Ne güzel seviliyordu, Güneş. Buruk bir gülümseme bıraktım, izlediğim manzaraya. Sonra bir suçlu gibi önüme döndüm. Ellerimi masanın üzerinde kenetleyip ayağa kalkmamak için direndim. Ancak direnişim 5 saniye bile sürmemişti. Masadan ayrılıp çıkışa doğru ilerlerken Aslan'ın sesini duydum.
"Alo, nereye kız? Sana omlet getirdim."
Aslan'a dönmeden "Sen ye." diyerek resepsiyondan montumu kapıp sokağa attım, kendimi. Sahi nereye gidiyordum, ben? Ellerimi telaşla montumun cebine sıkıştırdım.
Hayır, Gece! Limana gidemezsin.
Kendime engel olamıyordum. Arnavut taş kaldırımlı yokuşu inip ilerledim. Yaya geçitlerini bir bir ardımda bırakıp karşıya geçtim. Limanın girişinde güvenlik engeline takılmayı hiç hesaba katmamıştım.
"Hanımefendi, buyrun yardımcı olayım."
Küçük cam pencereden bana seslenen güvenliğe doğru baktım.
"Yankı Aladağ'ın yanına gidiyorum." dedim, düşünmeden.

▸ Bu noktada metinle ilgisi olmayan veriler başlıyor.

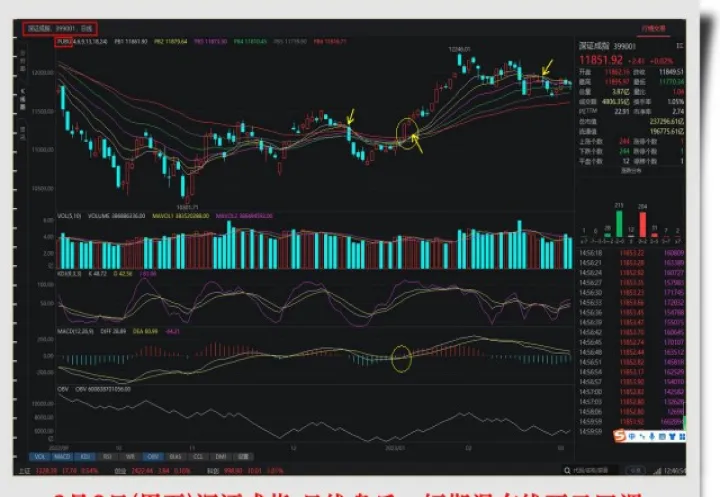Click the green 215 bar in distribution chart
Screen dimensions: 720x497
619,224
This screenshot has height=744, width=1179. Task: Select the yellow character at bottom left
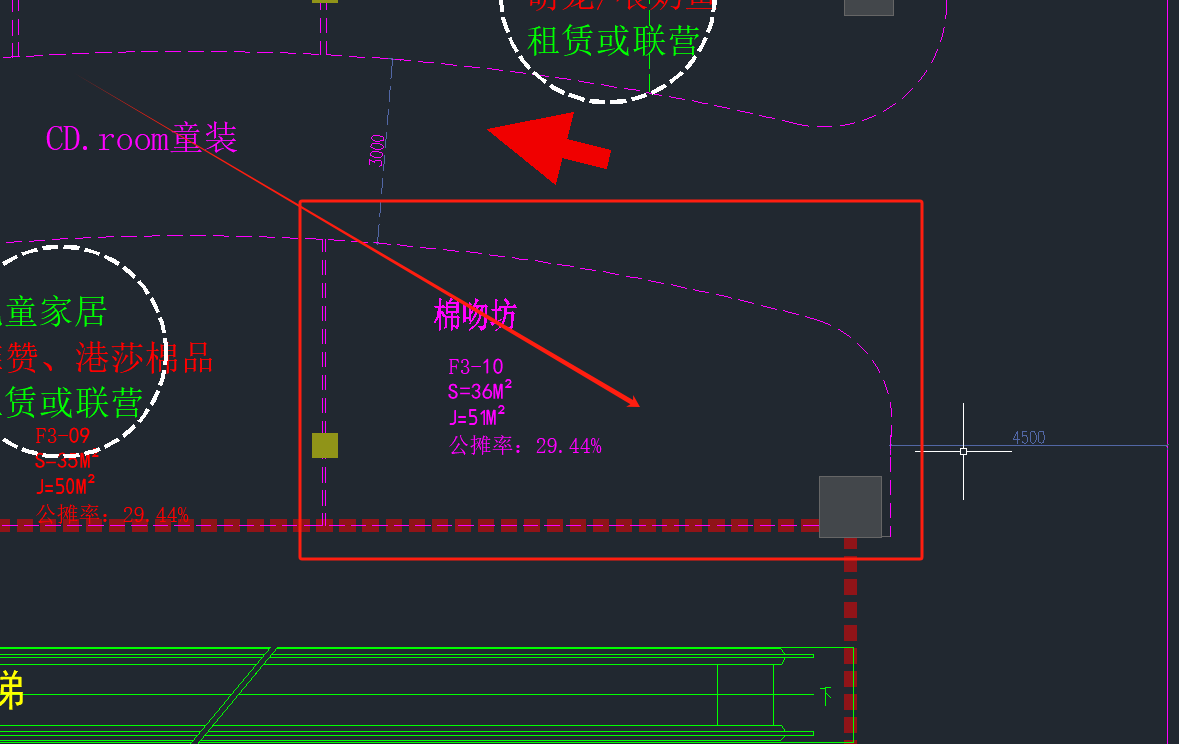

"Anons geçmem gerek. Biraz bekleteceğim, sizi." dediğinde elindeki telsizin bir tuşuna bastı. "Yankı bey bir hanımefendi sizin yanınıza gelmek istiyor."
İsmimi söyleme gereği duyarak "Gece diyebilirsiniz." dedim.
"Adı, Gece." diye son notunu geçerken karşıdan anlaşılmaz sesler geldi.
ŞİMDİ OKUDUĞUN
Gece ve Yankı
General FictionYüzüme düşen bir tutam saç onun yumuşak dokunuşları arasında kulağımın arkasına yerleşti. Benden sakındığı şefkatini nasıl da özlemiştim. "Ben sana yaramam be kızım!" dedi, iç çekerek. "Yaramıştın." dedim, sertçe. "Sen bana yaramıştın." Gözlerim onu...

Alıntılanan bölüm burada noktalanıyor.